▶ What you are asked to do
Return the listing below character for character.
• • • •
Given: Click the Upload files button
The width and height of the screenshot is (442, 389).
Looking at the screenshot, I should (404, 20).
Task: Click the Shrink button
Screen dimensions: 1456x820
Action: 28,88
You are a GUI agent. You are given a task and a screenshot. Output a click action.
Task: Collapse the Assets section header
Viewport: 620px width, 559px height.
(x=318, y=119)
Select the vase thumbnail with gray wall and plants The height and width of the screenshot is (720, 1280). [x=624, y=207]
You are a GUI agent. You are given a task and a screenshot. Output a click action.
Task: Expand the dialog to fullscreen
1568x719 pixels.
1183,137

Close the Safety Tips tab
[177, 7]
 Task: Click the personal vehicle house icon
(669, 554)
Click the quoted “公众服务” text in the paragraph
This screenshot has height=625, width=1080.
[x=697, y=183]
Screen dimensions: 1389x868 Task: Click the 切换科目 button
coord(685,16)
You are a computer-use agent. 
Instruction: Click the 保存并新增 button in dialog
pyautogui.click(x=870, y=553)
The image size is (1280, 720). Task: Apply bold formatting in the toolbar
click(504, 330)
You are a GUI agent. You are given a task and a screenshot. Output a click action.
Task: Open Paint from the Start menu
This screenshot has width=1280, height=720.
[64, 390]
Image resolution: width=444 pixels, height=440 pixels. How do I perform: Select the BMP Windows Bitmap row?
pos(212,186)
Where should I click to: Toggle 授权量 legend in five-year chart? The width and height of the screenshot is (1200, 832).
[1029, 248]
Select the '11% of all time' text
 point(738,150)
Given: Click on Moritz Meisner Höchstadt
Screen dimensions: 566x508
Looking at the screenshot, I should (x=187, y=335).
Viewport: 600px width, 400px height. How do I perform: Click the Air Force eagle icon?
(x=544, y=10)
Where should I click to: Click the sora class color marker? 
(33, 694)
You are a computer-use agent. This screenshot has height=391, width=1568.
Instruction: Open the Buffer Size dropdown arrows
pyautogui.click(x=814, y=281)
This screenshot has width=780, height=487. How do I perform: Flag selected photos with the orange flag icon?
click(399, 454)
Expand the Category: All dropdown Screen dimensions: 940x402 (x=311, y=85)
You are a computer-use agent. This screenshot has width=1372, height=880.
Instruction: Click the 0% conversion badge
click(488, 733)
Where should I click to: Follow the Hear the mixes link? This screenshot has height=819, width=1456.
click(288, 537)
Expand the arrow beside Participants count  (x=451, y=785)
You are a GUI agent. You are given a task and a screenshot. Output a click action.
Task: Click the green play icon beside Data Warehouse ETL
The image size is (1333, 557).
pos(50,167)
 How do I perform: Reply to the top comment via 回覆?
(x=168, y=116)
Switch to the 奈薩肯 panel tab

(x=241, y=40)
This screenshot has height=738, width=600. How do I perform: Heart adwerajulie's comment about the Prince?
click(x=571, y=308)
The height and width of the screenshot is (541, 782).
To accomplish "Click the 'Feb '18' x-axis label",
• • • •
▶ Output below
Given: Click the Upload files button
The width and height of the screenshot is (442, 389).
Looking at the screenshot, I should (404, 20).
Task: Click the Shrink button
Screen dimensions: 1456x820
Action: 28,88
You are a GUI agent. You are given a task and a screenshot. Output a click action.
Task: Collapse the Assets section header
Viewport: 620px width, 559px height.
(x=318, y=119)
Select the vase thumbnail with gray wall and plants The height and width of the screenshot is (720, 1280). [x=624, y=207]
You are a GUI agent. You are given a task and a screenshot. Output a click action.
Task: Expand the dialog to fullscreen
1568x719 pixels.
1183,137

Close the Safety Tips tab
[177, 7]
 Task: Click the personal vehicle house icon
(669, 554)
Click the quoted “公众服务” text in the paragraph
This screenshot has height=625, width=1080.
[x=697, y=183]
Screen dimensions: 1389x868 Task: Click the 切换科目 button
coord(685,16)
You are a computer-use agent. 
Instruction: Click the 保存并新增 button in dialog
pyautogui.click(x=870, y=553)
The image size is (1280, 720). Task: Apply bold formatting in the toolbar
click(504, 330)
You are a GUI agent. You are given a task and a screenshot. Output a click action.
Task: Open Paint from the Start menu
This screenshot has width=1280, height=720.
[64, 390]
Image resolution: width=444 pixels, height=440 pixels. How do I perform: Select the BMP Windows Bitmap row?
pos(212,186)
Where should I click to: Toggle 授权量 legend in five-year chart? The width and height of the screenshot is (1200, 832).
[1029, 248]
Select the '11% of all time' text
 point(738,150)
Given: Click on Moritz Meisner Höchstadt
Screen dimensions: 566x508
Looking at the screenshot, I should (x=187, y=335).
Viewport: 600px width, 400px height. How do I perform: Click the Air Force eagle icon?
(x=544, y=10)
Where should I click to: Click the sora class color marker? 
(33, 694)
You are a computer-use agent. This screenshot has height=391, width=1568.
Instruction: Open the Buffer Size dropdown arrows
pyautogui.click(x=814, y=281)
This screenshot has width=780, height=487. How do I perform: Flag selected photos with the orange flag icon?
click(399, 454)
Expand the Category: All dropdown Screen dimensions: 940x402 (x=311, y=85)
You are a computer-use agent. This screenshot has width=1372, height=880.
Instruction: Click the 0% conversion badge
click(488, 733)
Where should I click to: Follow the Hear the mixes link? This screenshot has height=819, width=1456.
click(288, 537)
Expand the arrow beside Participants count  (x=451, y=785)
You are a GUI agent. You are given a task and a screenshot. Output a click action.
Task: Click the green play icon beside Data Warehouse ETL
The image size is (1333, 557).
pos(50,167)
 How do I perform: Reply to the top comment via 回覆?
(x=168, y=116)
Switch to the 奈薩肯 panel tab

(x=241, y=40)
This screenshot has height=738, width=600. How do I perform: Heart adwerajulie's comment about the Prince?
click(x=571, y=308)
The height and width of the screenshot is (541, 782).
To accomplish "Click the 'Feb '18' x-axis label",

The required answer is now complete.